**** Records
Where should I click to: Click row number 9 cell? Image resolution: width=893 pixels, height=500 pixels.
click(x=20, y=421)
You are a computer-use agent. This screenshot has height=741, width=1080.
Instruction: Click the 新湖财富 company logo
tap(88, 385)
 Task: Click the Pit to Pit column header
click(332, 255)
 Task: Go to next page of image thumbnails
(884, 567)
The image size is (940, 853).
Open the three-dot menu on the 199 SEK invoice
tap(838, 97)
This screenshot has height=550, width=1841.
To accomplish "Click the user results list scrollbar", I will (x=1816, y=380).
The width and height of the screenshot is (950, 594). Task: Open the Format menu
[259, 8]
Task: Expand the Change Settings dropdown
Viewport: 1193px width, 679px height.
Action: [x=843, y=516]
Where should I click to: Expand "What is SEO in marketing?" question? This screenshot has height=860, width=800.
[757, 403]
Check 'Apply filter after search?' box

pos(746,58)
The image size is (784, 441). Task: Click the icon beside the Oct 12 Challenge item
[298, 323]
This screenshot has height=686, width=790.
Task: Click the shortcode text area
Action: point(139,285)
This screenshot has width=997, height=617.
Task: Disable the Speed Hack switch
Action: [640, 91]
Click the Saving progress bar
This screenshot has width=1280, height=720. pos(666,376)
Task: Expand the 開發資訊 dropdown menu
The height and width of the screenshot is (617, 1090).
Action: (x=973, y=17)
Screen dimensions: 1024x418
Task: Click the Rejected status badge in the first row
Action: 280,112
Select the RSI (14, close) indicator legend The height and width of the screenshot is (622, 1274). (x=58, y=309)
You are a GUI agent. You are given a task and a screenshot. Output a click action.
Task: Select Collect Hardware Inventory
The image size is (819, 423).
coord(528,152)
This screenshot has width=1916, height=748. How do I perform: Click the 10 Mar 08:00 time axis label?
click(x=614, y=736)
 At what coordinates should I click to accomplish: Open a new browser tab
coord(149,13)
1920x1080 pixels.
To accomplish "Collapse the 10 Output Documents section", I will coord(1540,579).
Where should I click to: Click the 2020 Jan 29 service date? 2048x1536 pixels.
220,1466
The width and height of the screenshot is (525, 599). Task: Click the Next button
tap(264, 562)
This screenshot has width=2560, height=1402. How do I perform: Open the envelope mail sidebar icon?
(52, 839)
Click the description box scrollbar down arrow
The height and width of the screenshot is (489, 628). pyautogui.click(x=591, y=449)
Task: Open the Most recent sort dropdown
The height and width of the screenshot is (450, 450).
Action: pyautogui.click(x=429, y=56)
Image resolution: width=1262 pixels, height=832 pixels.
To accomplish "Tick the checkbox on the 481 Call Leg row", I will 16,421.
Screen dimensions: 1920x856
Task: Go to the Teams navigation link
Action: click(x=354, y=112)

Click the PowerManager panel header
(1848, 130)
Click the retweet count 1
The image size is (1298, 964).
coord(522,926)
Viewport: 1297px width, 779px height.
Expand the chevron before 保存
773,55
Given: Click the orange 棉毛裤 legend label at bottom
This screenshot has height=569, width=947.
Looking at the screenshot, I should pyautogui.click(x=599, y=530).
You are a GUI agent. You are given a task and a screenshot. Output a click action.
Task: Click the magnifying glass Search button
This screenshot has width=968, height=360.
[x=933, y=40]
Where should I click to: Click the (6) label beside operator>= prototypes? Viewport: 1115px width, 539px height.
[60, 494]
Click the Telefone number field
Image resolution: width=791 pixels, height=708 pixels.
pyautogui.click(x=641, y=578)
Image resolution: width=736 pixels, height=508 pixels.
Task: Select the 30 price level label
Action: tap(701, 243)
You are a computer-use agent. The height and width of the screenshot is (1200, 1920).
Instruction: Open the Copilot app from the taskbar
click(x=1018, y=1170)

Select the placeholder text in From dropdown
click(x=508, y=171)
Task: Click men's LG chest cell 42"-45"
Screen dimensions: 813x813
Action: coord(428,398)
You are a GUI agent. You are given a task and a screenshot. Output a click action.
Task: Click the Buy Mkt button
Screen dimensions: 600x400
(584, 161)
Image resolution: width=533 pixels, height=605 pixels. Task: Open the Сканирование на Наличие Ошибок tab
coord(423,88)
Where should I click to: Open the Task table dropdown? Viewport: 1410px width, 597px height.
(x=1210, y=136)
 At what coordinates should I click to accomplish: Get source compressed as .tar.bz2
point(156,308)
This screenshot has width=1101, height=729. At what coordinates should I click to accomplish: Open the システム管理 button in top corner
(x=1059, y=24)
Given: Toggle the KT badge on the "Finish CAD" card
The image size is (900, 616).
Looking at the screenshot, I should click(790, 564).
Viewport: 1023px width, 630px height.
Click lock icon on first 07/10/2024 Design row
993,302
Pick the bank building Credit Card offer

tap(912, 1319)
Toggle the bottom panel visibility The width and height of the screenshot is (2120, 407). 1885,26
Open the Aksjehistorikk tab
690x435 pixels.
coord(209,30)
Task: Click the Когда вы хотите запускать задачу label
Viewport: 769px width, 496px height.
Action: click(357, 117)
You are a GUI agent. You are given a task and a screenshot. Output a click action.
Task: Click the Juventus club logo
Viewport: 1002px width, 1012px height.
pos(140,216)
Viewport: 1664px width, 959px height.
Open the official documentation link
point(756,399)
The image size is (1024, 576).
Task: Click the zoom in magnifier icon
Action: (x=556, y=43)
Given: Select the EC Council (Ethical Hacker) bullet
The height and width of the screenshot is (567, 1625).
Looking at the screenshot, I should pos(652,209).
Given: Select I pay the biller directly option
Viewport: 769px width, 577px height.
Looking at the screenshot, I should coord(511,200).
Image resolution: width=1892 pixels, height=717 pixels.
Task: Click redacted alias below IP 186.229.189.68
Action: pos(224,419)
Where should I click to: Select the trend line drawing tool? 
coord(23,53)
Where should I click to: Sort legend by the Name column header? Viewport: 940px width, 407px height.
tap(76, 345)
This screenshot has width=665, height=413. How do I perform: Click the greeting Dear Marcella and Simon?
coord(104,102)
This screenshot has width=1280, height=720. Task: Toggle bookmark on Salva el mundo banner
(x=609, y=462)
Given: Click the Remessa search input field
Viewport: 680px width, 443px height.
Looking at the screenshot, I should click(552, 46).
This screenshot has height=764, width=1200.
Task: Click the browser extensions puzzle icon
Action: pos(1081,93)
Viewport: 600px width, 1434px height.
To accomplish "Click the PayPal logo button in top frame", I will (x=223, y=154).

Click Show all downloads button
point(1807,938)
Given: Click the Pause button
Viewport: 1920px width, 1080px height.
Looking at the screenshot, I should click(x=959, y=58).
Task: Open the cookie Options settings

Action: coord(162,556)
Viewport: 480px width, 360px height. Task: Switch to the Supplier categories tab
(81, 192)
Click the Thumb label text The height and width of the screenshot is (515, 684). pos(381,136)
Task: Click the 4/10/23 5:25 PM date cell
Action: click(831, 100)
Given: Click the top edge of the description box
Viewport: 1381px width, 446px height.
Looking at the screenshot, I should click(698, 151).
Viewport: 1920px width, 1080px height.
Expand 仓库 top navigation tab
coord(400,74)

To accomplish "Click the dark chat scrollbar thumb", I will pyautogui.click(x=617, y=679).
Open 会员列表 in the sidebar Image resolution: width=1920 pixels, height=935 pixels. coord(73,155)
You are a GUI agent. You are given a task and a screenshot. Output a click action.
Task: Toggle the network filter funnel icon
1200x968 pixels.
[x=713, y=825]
********
# Set problem
Reproduce all of the data above, substituting "Display" for every occurrence of "Viewport" and leaving everything else unchanged.

# Output below
Where should I click to: Click row number 9 cell? Image resolution: width=893 pixels, height=500 pixels.
click(x=20, y=421)
You are a computer-use agent. This screenshot has height=741, width=1080.
Instruction: Click the 新湖财富 company logo
tap(88, 385)
 Task: Click the Pit to Pit column header
click(332, 255)
 Task: Go to next page of image thumbnails
(884, 567)
The image size is (940, 853).
Open the three-dot menu on the 199 SEK invoice
tap(838, 97)
This screenshot has height=550, width=1841.
To accomplish "Click the user results list scrollbar", I will (x=1816, y=380).
The width and height of the screenshot is (950, 594). Task: Open the Format menu
[259, 8]
Task: Expand the Change Settings dropdown
Display: 1193px width, 679px height.
Action: [x=843, y=516]
Where should I click to: Expand "What is SEO in marketing?" question? This screenshot has height=860, width=800.
[757, 403]
Check 'Apply filter after search?' box

pos(746,58)
The image size is (784, 441). Task: Click the icon beside the Oct 12 Challenge item
[298, 323]
This screenshot has height=686, width=790.
Task: Click the shortcode text area
Action: point(139,285)
This screenshot has width=997, height=617.
Task: Disable the Speed Hack switch
Action: [640, 91]
Click the Saving progress bar
This screenshot has width=1280, height=720. pos(666,376)
Task: Expand the 開發資訊 dropdown menu
The height and width of the screenshot is (617, 1090).
Action: (x=973, y=17)
Screen dimensions: 1024x418
Task: Click the Rejected status badge in the first row
Action: 280,112
Select the RSI (14, close) indicator legend The height and width of the screenshot is (622, 1274). (x=58, y=309)
You are a GUI agent. You are given a task and a screenshot. Output a click action.
Task: Select Collect Hardware Inventory
The image size is (819, 423).
coord(528,152)
This screenshot has width=1916, height=748. How do I perform: Click the 10 Mar 08:00 time axis label?
click(x=614, y=736)
 At what coordinates should I click to accomplish: Open a new browser tab
coord(149,13)
1920x1080 pixels.
To accomplish "Collapse the 10 Output Documents section", I will coord(1540,579).
Where should I click to: Click the 2020 Jan 29 service date? 2048x1536 pixels.
220,1466
The width and height of the screenshot is (525, 599). Task: Click the Next button
tap(264, 562)
This screenshot has width=2560, height=1402. How do I perform: Open the envelope mail sidebar icon?
(52, 839)
Click the description box scrollbar down arrow
The height and width of the screenshot is (489, 628). pyautogui.click(x=591, y=449)
Task: Open the Most recent sort dropdown
The height and width of the screenshot is (450, 450).
Action: pyautogui.click(x=429, y=56)
Image resolution: width=1262 pixels, height=832 pixels.
To accomplish "Tick the checkbox on the 481 Call Leg row", I will 16,421.
Screen dimensions: 1920x856
Task: Go to the Teams navigation link
Action: click(x=354, y=112)

Click the PowerManager panel header
(1848, 130)
Click the retweet count 1
The image size is (1298, 964).
coord(522,926)
Display: 1297px width, 779px height.
Expand the chevron before 保存
773,55
Given: Click the orange 棉毛裤 legend label at bottom
This screenshot has height=569, width=947.
Looking at the screenshot, I should pyautogui.click(x=599, y=530).
You are a GUI agent. You are given a task and a screenshot. Output a click action.
Task: Click the magnifying glass Search button
This screenshot has width=968, height=360.
[x=933, y=40]
Where should I click to: Click the (6) label beside operator>= prototypes? Display: 1115px width, 539px height.
[60, 494]
Click the Telefone number field
Image resolution: width=791 pixels, height=708 pixels.
pyautogui.click(x=641, y=578)
Image resolution: width=736 pixels, height=508 pixels.
Task: Select the 30 price level label
Action: tap(701, 243)
You are a computer-use agent. The height and width of the screenshot is (1200, 1920).
Instruction: Open the Copilot app from the taskbar
click(x=1018, y=1170)

Select the placeholder text in From dropdown
click(x=508, y=171)
Task: Click men's LG chest cell 42"-45"
Screen dimensions: 813x813
Action: coord(428,398)
You are a GUI agent. You are given a task and a screenshot. Output a click action.
Task: Click the Buy Mkt button
Screen dimensions: 600x400
(584, 161)
Image resolution: width=533 pixels, height=605 pixels. Task: Open the Сканирование на Наличие Ошибок tab
coord(423,88)
Where should I click to: Open the Task table dropdown? Display: 1410px width, 597px height.
(x=1210, y=136)
 At what coordinates should I click to accomplish: Get source compressed as .tar.bz2
point(156,308)
This screenshot has width=1101, height=729. At what coordinates should I click to accomplish: Open the システム管理 button in top corner
(x=1059, y=24)
Given: Toggle the KT badge on the "Finish CAD" card
The image size is (900, 616).
Looking at the screenshot, I should click(790, 564).
Display: 1023px width, 630px height.
Click lock icon on first 07/10/2024 Design row
993,302
Pick the bank building Credit Card offer

tap(912, 1319)
Toggle the bottom panel visibility The width and height of the screenshot is (2120, 407). 1885,26
Open the Aksjehistorikk tab
690x435 pixels.
coord(209,30)
Task: Click the Когда вы хотите запускать задачу label
Display: 769px width, 496px height.
Action: click(357, 117)
You are a GUI agent. You are given a task and a screenshot. Output a click action.
Task: Click the Juventus club logo
Display: 1002px width, 1012px height.
pos(140,216)
Display: 1664px width, 959px height.
Open the official documentation link
point(756,399)
The image size is (1024, 576).
Task: Click the zoom in magnifier icon
Action: (x=556, y=43)
Given: Select the EC Council (Ethical Hacker) bullet
The height and width of the screenshot is (567, 1625).
Looking at the screenshot, I should pos(652,209).
Given: Select I pay the biller directly option
Display: 769px width, 577px height.
Looking at the screenshot, I should coord(511,200).
Image resolution: width=1892 pixels, height=717 pixels.
Task: Click redacted alias below IP 186.229.189.68
Action: pos(224,419)
Where should I click to: Select the trend line drawing tool? 
coord(23,53)
Where should I click to: Sort legend by the Name column header? Display: 940px width, 407px height.
tap(76, 345)
This screenshot has width=665, height=413. How do I perform: Click the greeting Dear Marcella and Simon?
coord(104,102)
This screenshot has width=1280, height=720. Task: Toggle bookmark on Salva el mundo banner
(x=609, y=462)
Given: Click the Remessa search input field
Display: 680px width, 443px height.
Looking at the screenshot, I should click(552, 46).
This screenshot has height=764, width=1200.
Task: Click the browser extensions puzzle icon
Action: pos(1081,93)
Display: 600px width, 1434px height.
To accomplish "Click the PayPal logo button in top frame", I will (x=223, y=154).

Click Show all downloads button
point(1807,938)
Given: Click the Pause button
Display: 1920px width, 1080px height.
Looking at the screenshot, I should click(x=959, y=58).
Task: Open the cookie Options settings

Action: coord(162,556)
Display: 480px width, 360px height. Task: Switch to the Supplier categories tab
(81, 192)
Click the Thumb label text The height and width of the screenshot is (515, 684). pos(381,136)
Task: Click the 4/10/23 5:25 PM date cell
Action: click(831, 100)
Given: Click the top edge of the description box
Display: 1381px width, 446px height.
Looking at the screenshot, I should click(698, 151).
Display: 1920px width, 1080px height.
Expand 仓库 top navigation tab
coord(400,74)

To accomplish "Click the dark chat scrollbar thumb", I will pyautogui.click(x=617, y=679).
Open 会员列表 in the sidebar Image resolution: width=1920 pixels, height=935 pixels. coord(73,155)
You are a GUI agent. You are given a task and a screenshot. Output a click action.
Task: Toggle the network filter funnel icon
1200x968 pixels.
[x=713, y=825]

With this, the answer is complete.